Les voix de l’hellénisme dans l’Antiquité tardive (IIIe-VIe siècles après J.-C.)

Gianfranco AGOSTI (Université de Pise, Italie) est l’invité  de l’Assemblée du Collège de France sur proposition du Pr Jean-Luc Fournet pour donner en mars 2024 un cycle de conférences intitulé Les voix de l’hellénisme dans l’Antiquité tardive (IIIe-VIe siècles après J.-C.)

Ces quatre conférences proposeront une nouvelle vision du concept d’hellénisme et de paideia classique dans la production littéraire de l’Antiquité tardive (fin du IIIe / VIe siècle ap. J.-C.), tout en réexaminant les modulations de ses différentes voix : les rapports entre prose et poésie, l’interaction entre littérature grecque et cultures locales, les inscriptions métriques et leur rôle dans la diffusion de la paideia, la redéfinition des rapports entre haute et basse littérature et la diffusion orale de la culture.

 

6 mars, 14h-15h (amphithéâtre Guillaume Budé)
1. Euphonie. Le rythme du monde
La première conférence portera sur les relations entre poésie et prose dans l’Antiquité tardive. Loin d’être des mondes séparés, la poésie et la prose partagent la même esthétique  expressive et communicative qui repose sur une idée atomistique de la phrase et du rythme, à son tour réglé par le colon, une brève unité de sens et de rythme accompli dont l’assemblage en structures plus larges assure l’« harmonie euphonique », qui était considérée comme la qualité essentielle de l’expression littéraire.
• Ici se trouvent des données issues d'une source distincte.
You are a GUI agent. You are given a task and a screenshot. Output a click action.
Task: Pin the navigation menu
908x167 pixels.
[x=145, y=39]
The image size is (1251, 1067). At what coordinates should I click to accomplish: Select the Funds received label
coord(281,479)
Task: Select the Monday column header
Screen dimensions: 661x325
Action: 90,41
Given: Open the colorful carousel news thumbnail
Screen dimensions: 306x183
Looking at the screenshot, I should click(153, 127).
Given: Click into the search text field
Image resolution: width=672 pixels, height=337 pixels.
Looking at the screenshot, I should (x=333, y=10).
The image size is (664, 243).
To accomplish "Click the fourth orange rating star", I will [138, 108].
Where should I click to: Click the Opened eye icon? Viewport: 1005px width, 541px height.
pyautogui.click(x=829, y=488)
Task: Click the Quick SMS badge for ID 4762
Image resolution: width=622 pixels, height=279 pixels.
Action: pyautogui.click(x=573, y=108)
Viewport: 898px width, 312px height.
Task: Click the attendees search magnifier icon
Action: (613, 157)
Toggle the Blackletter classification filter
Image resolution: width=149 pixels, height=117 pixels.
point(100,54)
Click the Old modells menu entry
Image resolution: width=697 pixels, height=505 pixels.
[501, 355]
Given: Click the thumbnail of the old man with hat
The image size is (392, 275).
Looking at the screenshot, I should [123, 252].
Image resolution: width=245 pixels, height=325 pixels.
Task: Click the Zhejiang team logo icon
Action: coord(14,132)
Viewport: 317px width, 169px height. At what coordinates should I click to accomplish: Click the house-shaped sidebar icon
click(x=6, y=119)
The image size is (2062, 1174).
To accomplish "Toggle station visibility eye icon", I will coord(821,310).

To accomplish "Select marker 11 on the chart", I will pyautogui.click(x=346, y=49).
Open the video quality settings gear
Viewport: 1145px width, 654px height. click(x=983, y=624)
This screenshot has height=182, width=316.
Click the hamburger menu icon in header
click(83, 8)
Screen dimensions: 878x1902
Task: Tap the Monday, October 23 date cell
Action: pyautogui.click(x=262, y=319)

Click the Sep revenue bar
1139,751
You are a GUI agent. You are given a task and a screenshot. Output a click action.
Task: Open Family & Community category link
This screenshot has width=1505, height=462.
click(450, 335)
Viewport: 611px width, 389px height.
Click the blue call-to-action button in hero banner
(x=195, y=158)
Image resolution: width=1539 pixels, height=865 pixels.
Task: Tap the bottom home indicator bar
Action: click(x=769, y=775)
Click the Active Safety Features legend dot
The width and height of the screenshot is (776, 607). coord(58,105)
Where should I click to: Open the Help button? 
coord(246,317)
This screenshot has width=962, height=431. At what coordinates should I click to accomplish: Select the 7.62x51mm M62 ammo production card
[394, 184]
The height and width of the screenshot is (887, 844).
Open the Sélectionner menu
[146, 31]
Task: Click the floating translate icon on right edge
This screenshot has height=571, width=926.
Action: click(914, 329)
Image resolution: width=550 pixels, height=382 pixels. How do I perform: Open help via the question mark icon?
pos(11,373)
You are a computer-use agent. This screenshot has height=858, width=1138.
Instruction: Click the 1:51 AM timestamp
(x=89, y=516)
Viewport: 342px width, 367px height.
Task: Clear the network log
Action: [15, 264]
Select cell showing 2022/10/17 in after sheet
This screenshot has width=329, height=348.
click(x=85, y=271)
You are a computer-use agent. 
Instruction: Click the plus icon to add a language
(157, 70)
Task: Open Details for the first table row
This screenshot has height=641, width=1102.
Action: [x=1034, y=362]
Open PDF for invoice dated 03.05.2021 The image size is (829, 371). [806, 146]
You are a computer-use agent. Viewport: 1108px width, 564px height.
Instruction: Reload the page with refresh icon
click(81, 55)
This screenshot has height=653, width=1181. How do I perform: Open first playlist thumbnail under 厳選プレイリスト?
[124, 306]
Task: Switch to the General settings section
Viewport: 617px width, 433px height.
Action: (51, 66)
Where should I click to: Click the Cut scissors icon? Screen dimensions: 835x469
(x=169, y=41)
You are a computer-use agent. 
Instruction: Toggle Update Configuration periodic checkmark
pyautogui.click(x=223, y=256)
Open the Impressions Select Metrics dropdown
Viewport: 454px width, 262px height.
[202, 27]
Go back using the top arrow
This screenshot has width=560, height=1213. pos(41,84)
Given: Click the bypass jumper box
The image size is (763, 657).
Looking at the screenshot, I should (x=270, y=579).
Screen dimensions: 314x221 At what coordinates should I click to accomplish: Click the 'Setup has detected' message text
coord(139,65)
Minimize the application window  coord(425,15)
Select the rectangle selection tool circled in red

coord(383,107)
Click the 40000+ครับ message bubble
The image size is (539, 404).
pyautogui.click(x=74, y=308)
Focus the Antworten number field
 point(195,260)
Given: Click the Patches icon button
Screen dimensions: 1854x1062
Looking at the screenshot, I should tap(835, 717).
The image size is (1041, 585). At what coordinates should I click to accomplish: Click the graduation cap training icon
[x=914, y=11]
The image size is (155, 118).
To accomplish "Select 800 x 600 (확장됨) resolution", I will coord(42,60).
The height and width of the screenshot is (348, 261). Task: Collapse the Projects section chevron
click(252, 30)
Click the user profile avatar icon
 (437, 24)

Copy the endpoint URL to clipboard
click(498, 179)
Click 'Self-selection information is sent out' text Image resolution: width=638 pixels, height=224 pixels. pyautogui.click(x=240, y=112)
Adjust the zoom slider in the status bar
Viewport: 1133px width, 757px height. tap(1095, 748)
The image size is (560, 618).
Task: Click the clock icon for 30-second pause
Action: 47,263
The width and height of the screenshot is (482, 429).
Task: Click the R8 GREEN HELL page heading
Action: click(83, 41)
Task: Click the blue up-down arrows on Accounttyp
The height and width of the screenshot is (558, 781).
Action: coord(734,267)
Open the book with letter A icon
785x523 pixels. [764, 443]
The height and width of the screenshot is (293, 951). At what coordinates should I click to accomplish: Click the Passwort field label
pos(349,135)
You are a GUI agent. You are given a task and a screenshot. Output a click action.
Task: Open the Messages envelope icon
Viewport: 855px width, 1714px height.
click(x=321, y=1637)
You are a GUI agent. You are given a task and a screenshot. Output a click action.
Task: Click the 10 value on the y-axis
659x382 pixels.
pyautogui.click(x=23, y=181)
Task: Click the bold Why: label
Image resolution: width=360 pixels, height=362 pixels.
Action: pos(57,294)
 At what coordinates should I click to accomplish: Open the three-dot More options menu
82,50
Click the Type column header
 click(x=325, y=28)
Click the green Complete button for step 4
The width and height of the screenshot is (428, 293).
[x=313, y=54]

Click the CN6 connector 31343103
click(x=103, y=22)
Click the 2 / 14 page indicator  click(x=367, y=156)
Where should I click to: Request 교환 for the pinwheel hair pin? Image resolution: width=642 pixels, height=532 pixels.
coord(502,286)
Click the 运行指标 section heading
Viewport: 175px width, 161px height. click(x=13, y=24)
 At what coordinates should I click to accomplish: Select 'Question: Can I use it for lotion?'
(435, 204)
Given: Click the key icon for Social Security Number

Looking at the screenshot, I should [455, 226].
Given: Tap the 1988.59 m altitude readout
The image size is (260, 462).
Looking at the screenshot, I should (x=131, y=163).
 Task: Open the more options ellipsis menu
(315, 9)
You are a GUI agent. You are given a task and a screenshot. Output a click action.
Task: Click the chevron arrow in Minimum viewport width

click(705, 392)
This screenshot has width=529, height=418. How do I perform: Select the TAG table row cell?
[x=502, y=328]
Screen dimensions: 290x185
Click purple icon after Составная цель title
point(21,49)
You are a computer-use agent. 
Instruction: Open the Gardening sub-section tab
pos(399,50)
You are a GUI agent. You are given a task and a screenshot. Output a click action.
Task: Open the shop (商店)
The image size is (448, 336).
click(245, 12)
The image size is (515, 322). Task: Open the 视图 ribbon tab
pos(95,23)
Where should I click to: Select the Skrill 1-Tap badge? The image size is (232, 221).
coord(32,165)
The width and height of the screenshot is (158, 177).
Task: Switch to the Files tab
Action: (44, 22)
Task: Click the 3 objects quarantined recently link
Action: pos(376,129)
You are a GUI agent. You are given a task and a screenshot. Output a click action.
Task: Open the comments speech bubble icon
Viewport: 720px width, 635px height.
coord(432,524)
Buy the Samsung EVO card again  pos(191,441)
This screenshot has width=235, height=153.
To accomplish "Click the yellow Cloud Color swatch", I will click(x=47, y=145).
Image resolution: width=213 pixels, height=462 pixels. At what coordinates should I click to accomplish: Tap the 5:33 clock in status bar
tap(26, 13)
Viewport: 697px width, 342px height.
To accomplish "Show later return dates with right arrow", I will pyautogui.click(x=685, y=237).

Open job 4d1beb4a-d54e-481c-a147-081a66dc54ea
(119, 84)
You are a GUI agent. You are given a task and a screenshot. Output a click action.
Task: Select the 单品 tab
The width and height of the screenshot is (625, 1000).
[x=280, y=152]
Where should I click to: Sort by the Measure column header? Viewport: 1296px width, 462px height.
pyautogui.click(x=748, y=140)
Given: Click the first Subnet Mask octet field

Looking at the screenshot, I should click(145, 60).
Des auteurs qui pratiquaient des genres très différents, tels que Libanius, Ammien Marcellin, Nonnos de Panopolis et les compositeurs anonymes d’épigrammes sur pierre, sont unis par des choix expressifs qui sont une conséquence du rythme et le conditionnent en même temps et qui visent à favoriser la diffusion orale de la parole littéraire.

13 mars, 14h-15h (amphithéâtre Guillaume Budé)
2. Dire à haute voix : le corps de la parole récitée
La deuxième conférence examinera l’un des traits les plus distinctifs et encore sous-évalués de la culture de l’Antiquité tardive, à savoir le rôle de l’oralité dans la diffusion de la culture et la définition des valeurs. On montrera à travers une sélection d’exemples provenant de tout le monde méditerranéen comment les inscriptions entrent en dialogue avec les instances culturelles véhiculées par la haute littérature, en assumant aussi le rôle de diffuseurs de la culture grecque, établissant également un dialogue permanent avec la haute littérature, véhiculée elle aussi par la diffusion orale de la performance. La reconnaissance de la centralité du moment performatif implique également la prise en compte des conventions qui étayent les messages véhiculés ainsi que les réactions de l’auditoire. En d’autres termes, la relation entre la rhétorique et la réalité est fondamentale pour une évaluation de la culture romaine tardive.

20 mars, 14h-15h (amphithéâtre Guillaume Budé)
3. Dire à voix basse ? Fin d’un paradigme herméneutique.
Le troisième cours portera sur la question des valeurs esthétiques, en essayant de faire abstraction d’une perspective qualitative et classiciste, pour adopter le « paradigme à géométrie variable » de la « démocratisation de la culture ». Le modèle herméneutique traditionnel qui oppose le haut et le bas, dans un sens qualitatif, sera remis en question au profit d’un point de vue qui considère le bas comme porteur de nouvelles valeurs esthétiques. Deux aspects de la culture de l’Antiquité tardive seront particulièrement abordés : a) l’émergence de la poésie chrétienne en mètres classiques et ses innovations linguistiques ; b) les inscriptions « imparfaites », c’est-à-dire celles qui ne sont pas conformes aux canons classiques. Au lieu de les considérer comme de « mauvaises inscriptions » et un signe d’ignorance et/ou de décadence, elles seront réévaluées en tant qu’exemples de la everyday poetry de la société romaine tardive et comme porteurs d’une fonction sociale et identitaire.

27 mars, 14h-15h (amphithéâtre Guillaume Budé)
4. Polyphonie. Hellénisme et cultures locales
Le quatrième cours sera dédié aux rapports entre culture grecques et cultures locales. Après un aperçu sur le problème, on se concentrera sur le cas particulièrement significatif la littérature grecque en Égypte. Alors que l’opinion courante tend à considérer la culture littéraire grecque de l’Égypte de l’Antiquité tardive comme un produit destiné aux élites et complètement détaché de la réalité contemporaine, je propose de regarder cette production comme l’une des composantes de la culture égyptienne en dialogue avec les autres cultures, surtout avec la culture copte. Cette assomption sera vérifiée par l’examen comparatif des structures rhétoriques de la poésie grecque produite en Thébaïde et à Alexandrie et des écrits hagiographiques et homilétiques en copte.